> WHAT IS BEING ASKED
Please swap "GUI agent" for "screen agent" throughout the entries below and write them out again with nothing else changed.

> WORKING DATA
▼

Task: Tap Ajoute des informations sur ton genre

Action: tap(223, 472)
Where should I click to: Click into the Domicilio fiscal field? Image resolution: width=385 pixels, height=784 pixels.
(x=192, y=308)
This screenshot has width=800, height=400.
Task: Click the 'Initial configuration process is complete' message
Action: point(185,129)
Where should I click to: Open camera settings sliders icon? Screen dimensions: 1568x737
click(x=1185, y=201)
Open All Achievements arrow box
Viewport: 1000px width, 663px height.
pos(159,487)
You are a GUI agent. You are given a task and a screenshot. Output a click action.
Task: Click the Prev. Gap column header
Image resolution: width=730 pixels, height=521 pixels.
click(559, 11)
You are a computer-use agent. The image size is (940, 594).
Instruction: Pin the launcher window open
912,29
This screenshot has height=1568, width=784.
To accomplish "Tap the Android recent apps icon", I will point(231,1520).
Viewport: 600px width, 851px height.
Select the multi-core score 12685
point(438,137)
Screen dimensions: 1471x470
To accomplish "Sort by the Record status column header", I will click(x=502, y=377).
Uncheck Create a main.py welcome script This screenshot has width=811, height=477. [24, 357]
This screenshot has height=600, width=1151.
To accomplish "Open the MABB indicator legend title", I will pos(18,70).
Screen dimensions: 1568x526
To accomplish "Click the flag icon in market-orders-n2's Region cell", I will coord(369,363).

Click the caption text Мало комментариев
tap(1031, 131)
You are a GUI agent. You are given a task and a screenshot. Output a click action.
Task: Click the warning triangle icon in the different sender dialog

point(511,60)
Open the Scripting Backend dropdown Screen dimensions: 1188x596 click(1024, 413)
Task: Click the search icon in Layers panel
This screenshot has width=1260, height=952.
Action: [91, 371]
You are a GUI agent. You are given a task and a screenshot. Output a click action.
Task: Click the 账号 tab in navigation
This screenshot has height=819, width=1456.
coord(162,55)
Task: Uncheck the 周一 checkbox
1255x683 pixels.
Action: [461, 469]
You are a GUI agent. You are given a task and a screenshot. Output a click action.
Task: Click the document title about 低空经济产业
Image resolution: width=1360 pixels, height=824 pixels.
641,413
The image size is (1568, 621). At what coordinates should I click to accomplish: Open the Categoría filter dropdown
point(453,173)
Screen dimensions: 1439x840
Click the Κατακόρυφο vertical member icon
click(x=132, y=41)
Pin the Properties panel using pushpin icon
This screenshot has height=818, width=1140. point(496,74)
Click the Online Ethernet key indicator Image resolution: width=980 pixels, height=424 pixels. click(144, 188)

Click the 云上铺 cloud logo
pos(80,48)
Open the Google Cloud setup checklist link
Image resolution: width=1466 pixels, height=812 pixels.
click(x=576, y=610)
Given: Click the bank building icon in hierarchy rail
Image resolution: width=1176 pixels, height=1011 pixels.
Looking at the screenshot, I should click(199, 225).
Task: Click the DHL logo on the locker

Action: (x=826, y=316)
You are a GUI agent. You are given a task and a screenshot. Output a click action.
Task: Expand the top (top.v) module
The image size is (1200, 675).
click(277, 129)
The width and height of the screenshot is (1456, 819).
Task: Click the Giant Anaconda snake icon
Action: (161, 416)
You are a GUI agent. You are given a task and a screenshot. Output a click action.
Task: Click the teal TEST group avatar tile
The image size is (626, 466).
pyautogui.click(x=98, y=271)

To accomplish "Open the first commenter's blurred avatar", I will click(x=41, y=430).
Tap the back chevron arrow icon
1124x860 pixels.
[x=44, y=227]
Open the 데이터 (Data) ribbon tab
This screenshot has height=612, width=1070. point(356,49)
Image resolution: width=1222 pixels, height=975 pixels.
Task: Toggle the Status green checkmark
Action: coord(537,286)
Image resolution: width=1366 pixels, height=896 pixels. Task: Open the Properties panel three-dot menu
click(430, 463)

▲

> SOLUTION TO THE EXERCISE
Task: Tap Ajoute des informations sur ton genre

Action: tap(223, 472)
Where should I click to: Click into the Domicilio fiscal field? Image resolution: width=385 pixels, height=784 pixels.
(x=192, y=308)
This screenshot has width=800, height=400.
Task: Click the 'Initial configuration process is complete' message
Action: point(185,129)
Where should I click to: Open camera settings sliders icon? Screen dimensions: 1568x737
click(x=1185, y=201)
Open All Achievements arrow box
Viewport: 1000px width, 663px height.
pos(159,487)
You are a screen agent. You are given a task and a screenshot. Output a click action.
Task: Click the Prev. Gap column header
Image resolution: width=730 pixels, height=521 pixels.
click(559, 11)
You are a computer-use agent. The image size is (940, 594).
Instruction: Pin the launcher window open
912,29
This screenshot has height=1568, width=784.
To accomplish "Tap the Android recent apps icon", I will point(231,1520).
Viewport: 600px width, 851px height.
Select the multi-core score 12685
point(438,137)
Screen dimensions: 1471x470
To accomplish "Sort by the Record status column header", I will click(x=502, y=377).
Uncheck Create a main.py welcome script This screenshot has width=811, height=477. [24, 357]
This screenshot has height=600, width=1151.
To accomplish "Open the MABB indicator legend title", I will pos(18,70).
Screen dimensions: 1568x526
To accomplish "Click the flag icon in market-orders-n2's Region cell", I will coord(369,363).

Click the caption text Мало комментариев
tap(1031, 131)
You are a screen agent. You are given a task and a screenshot. Output a click action.
Task: Click the warning triangle icon in the different sender dialog

point(511,60)
Open the Scripting Backend dropdown Screen dimensions: 1188x596 click(1024, 413)
Task: Click the search icon in Layers panel
This screenshot has width=1260, height=952.
Action: [91, 371]
You are a screen agent. You are given a task and a screenshot. Output a click action.
Task: Click the 账号 tab in navigation
This screenshot has height=819, width=1456.
coord(162,55)
Task: Uncheck the 周一 checkbox
1255x683 pixels.
Action: [461, 469]
You are a screen agent. You are given a task and a screenshot. Output a click action.
Task: Click the document title about 低空经济产业
Image resolution: width=1360 pixels, height=824 pixels.
641,413
The image size is (1568, 621). At what coordinates should I click to accomplish: Open the Categoría filter dropdown
point(453,173)
Screen dimensions: 1439x840
Click the Κατακόρυφο vertical member icon
click(x=132, y=41)
Pin the Properties panel using pushpin icon
This screenshot has height=818, width=1140. point(496,74)
Click the Online Ethernet key indicator Image resolution: width=980 pixels, height=424 pixels. click(144, 188)

Click the 云上铺 cloud logo
pos(80,48)
Open the Google Cloud setup checklist link
Image resolution: width=1466 pixels, height=812 pixels.
click(x=576, y=610)
Given: Click the bank building icon in hierarchy rail
Image resolution: width=1176 pixels, height=1011 pixels.
Looking at the screenshot, I should click(199, 225).
Task: Click the DHL logo on the locker

Action: (x=826, y=316)
You are a screen agent. You are given a task and a screenshot. Output a click action.
Task: Expand the top (top.v) module
The image size is (1200, 675).
click(277, 129)
The width and height of the screenshot is (1456, 819).
Task: Click the Giant Anaconda snake icon
Action: (161, 416)
You are a screen agent. You are given a task and a screenshot. Output a click action.
Task: Click the teal TEST group avatar tile
The image size is (626, 466).
pyautogui.click(x=98, y=271)

To accomplish "Open the first commenter's blurred avatar", I will click(x=41, y=430).
Tap the back chevron arrow icon
1124x860 pixels.
[x=44, y=227]
Open the 데이터 (Data) ribbon tab
This screenshot has height=612, width=1070. point(356,49)
Image resolution: width=1222 pixels, height=975 pixels.
Task: Toggle the Status green checkmark
Action: coord(537,286)
Image resolution: width=1366 pixels, height=896 pixels. Task: Open the Properties panel three-dot menu
click(430, 463)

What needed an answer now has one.